◆ RECORDS SUPPLIED ◆
=== Begin Enclosure ===
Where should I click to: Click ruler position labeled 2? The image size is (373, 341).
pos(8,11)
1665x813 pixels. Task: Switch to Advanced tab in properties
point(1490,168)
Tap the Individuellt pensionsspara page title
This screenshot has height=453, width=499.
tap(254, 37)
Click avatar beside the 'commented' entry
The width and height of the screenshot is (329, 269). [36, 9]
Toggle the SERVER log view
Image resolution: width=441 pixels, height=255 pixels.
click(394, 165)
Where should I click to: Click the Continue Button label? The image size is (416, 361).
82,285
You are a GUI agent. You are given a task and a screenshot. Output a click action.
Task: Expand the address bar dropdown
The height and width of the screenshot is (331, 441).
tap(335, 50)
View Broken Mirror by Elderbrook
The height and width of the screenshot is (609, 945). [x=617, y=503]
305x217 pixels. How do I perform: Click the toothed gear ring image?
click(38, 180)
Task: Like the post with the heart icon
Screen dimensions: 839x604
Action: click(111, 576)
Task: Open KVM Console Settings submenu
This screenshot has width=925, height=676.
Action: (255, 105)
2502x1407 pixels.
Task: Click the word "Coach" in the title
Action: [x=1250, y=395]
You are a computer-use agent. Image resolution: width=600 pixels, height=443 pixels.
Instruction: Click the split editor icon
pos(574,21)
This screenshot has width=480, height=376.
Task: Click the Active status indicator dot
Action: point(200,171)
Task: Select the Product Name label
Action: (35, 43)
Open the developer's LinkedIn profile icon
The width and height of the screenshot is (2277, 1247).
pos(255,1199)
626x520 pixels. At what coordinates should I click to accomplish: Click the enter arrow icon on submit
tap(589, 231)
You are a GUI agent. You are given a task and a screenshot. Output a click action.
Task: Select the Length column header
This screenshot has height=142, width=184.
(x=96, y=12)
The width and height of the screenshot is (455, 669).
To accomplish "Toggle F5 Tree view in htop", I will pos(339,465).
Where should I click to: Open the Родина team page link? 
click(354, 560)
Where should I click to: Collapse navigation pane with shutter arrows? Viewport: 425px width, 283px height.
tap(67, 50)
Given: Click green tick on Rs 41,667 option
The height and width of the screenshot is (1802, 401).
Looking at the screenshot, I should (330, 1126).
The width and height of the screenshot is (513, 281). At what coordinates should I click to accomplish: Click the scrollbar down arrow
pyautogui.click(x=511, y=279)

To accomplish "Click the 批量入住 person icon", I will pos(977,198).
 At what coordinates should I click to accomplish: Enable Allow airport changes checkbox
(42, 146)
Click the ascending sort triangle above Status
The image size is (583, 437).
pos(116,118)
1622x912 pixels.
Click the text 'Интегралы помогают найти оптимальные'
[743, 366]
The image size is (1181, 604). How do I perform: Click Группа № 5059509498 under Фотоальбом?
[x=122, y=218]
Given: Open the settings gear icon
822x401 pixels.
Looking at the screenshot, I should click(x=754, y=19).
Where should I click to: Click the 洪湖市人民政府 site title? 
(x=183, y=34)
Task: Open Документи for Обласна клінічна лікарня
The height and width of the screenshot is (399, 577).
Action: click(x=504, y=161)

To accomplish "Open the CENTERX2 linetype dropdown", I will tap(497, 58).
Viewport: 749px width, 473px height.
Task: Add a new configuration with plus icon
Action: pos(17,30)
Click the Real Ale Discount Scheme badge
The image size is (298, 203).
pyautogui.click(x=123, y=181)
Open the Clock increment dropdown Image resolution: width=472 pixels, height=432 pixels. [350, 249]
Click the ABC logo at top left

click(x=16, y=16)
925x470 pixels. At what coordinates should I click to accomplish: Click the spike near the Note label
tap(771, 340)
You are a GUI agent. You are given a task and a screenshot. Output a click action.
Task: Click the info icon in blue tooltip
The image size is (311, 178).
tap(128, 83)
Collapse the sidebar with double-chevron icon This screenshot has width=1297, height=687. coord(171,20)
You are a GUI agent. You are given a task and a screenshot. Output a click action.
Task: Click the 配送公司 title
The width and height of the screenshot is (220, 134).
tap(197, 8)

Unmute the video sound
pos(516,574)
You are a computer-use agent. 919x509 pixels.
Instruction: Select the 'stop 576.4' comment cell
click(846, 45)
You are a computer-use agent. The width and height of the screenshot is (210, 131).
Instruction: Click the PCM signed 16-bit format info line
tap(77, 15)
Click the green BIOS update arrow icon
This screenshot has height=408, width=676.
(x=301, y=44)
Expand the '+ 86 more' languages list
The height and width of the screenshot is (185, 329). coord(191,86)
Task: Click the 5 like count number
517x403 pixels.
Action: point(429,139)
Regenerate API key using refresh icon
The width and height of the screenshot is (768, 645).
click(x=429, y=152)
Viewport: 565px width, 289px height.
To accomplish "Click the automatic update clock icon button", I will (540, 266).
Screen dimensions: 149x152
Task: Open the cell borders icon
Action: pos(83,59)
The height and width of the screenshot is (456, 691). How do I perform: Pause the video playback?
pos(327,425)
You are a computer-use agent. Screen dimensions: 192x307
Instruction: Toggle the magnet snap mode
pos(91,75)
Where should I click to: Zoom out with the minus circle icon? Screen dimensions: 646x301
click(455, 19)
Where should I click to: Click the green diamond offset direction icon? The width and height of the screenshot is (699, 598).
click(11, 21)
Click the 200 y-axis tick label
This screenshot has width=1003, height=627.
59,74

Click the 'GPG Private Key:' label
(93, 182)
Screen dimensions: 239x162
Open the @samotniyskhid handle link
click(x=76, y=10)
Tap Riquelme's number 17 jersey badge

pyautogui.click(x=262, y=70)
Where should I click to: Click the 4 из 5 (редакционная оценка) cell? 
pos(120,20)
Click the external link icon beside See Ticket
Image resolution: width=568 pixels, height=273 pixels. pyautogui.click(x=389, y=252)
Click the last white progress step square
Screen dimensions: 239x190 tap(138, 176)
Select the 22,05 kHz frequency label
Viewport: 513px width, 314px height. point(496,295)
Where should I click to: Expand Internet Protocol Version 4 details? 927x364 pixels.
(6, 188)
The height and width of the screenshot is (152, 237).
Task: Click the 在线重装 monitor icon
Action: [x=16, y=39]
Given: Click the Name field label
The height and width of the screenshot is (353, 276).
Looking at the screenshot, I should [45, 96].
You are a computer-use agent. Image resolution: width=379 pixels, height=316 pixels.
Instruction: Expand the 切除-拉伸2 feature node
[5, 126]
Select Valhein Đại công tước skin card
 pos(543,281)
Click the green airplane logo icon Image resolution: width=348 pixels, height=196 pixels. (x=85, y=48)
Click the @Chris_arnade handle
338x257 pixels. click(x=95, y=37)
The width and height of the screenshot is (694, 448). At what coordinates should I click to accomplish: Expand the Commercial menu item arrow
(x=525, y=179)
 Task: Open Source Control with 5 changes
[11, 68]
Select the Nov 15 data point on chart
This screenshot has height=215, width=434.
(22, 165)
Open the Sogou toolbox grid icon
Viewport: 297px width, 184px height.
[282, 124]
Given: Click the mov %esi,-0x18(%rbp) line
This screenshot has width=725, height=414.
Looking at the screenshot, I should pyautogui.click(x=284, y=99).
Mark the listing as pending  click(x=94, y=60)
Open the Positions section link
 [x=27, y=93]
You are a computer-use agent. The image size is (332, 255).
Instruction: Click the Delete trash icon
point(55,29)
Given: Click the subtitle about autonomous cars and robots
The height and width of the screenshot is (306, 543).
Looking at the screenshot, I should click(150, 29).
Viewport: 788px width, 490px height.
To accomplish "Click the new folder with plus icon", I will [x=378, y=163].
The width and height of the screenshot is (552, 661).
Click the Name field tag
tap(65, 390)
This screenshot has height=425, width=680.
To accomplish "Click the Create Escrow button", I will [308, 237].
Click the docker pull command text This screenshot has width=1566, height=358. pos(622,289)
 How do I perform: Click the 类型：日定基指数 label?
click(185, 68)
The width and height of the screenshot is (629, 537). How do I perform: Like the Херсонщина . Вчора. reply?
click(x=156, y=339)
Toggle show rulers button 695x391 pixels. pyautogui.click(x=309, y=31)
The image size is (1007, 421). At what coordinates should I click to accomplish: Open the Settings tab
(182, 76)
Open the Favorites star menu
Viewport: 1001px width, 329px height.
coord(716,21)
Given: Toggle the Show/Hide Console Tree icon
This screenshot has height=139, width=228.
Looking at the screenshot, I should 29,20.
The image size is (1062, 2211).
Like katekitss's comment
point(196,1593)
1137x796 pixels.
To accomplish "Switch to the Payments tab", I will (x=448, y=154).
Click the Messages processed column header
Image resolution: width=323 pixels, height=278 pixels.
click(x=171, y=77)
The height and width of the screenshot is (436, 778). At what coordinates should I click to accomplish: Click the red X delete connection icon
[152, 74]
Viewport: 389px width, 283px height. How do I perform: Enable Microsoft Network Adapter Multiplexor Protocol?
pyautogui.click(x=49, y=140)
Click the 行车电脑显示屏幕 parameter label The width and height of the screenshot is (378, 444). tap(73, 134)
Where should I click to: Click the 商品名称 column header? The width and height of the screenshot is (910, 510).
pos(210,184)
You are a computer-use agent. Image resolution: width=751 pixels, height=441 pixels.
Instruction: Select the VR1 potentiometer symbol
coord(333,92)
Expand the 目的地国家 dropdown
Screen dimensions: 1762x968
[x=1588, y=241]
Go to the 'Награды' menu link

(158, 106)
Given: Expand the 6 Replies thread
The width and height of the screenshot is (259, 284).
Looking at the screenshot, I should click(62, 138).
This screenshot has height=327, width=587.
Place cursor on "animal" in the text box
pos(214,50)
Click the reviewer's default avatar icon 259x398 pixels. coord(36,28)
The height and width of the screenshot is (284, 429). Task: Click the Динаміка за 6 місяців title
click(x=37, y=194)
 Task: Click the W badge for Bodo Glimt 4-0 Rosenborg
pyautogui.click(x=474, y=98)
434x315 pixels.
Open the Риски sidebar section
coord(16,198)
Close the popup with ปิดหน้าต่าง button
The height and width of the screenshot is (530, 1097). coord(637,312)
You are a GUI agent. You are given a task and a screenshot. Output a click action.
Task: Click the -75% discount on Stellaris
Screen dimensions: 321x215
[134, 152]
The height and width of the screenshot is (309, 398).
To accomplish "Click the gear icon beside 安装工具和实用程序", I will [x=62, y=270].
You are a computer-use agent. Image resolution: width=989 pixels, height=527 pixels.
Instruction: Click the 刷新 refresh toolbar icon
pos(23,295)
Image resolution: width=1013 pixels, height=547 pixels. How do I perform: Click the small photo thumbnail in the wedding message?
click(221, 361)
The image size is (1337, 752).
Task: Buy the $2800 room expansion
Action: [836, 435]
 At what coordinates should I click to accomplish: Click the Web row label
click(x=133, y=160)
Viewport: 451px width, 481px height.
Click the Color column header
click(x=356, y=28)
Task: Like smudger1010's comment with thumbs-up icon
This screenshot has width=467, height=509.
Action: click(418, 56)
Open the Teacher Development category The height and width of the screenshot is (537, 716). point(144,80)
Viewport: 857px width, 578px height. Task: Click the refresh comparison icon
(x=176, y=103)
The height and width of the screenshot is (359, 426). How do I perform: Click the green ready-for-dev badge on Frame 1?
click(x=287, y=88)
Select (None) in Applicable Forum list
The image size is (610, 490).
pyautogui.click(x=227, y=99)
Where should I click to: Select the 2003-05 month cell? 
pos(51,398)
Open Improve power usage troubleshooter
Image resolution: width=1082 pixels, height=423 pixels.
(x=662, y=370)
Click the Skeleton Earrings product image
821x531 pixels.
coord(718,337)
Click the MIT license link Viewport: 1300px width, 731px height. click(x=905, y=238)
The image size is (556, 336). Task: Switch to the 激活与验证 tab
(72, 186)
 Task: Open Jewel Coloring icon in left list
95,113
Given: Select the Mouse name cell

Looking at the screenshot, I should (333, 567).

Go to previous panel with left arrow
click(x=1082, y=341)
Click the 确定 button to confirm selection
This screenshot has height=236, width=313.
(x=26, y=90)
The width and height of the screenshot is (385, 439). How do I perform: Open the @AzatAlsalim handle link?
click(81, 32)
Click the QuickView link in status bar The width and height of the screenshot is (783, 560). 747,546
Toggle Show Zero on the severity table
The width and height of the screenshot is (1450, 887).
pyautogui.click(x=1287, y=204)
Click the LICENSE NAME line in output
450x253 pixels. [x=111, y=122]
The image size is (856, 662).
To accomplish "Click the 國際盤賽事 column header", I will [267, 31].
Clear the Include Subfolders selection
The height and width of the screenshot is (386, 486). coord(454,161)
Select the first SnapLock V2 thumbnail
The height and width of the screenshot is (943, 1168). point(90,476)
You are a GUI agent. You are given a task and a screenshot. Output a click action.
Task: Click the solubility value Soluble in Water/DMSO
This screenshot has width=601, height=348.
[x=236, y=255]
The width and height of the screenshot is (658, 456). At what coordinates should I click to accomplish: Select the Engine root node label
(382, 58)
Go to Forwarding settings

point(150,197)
=== End Enclosure ===
◆ WHAT IS EXPECTED ◆
Copy out only the lines of the records above from the one with "Instruction: Click the split editor icon" through the one with "The width and height of the screenshot is (455, 669).", exactly as they stand, both included.

◆ RESULT OF THIS TASK ◆
Instruction: Click the split editor icon
pos(574,21)
This screenshot has width=480, height=376.
Task: Click the Active status indicator dot
Action: point(200,171)
Task: Select the Product Name label
Action: (35, 43)
Open the developer's LinkedIn profile icon
The width and height of the screenshot is (2277, 1247).
pos(255,1199)
626x520 pixels. At what coordinates should I click to accomplish: Click the enter arrow icon on submit
tap(589, 231)
You are a GUI agent. You are given a task and a screenshot. Output a click action.
Task: Select the Length column header
This screenshot has height=142, width=184.
(x=96, y=12)
The width and height of the screenshot is (455, 669).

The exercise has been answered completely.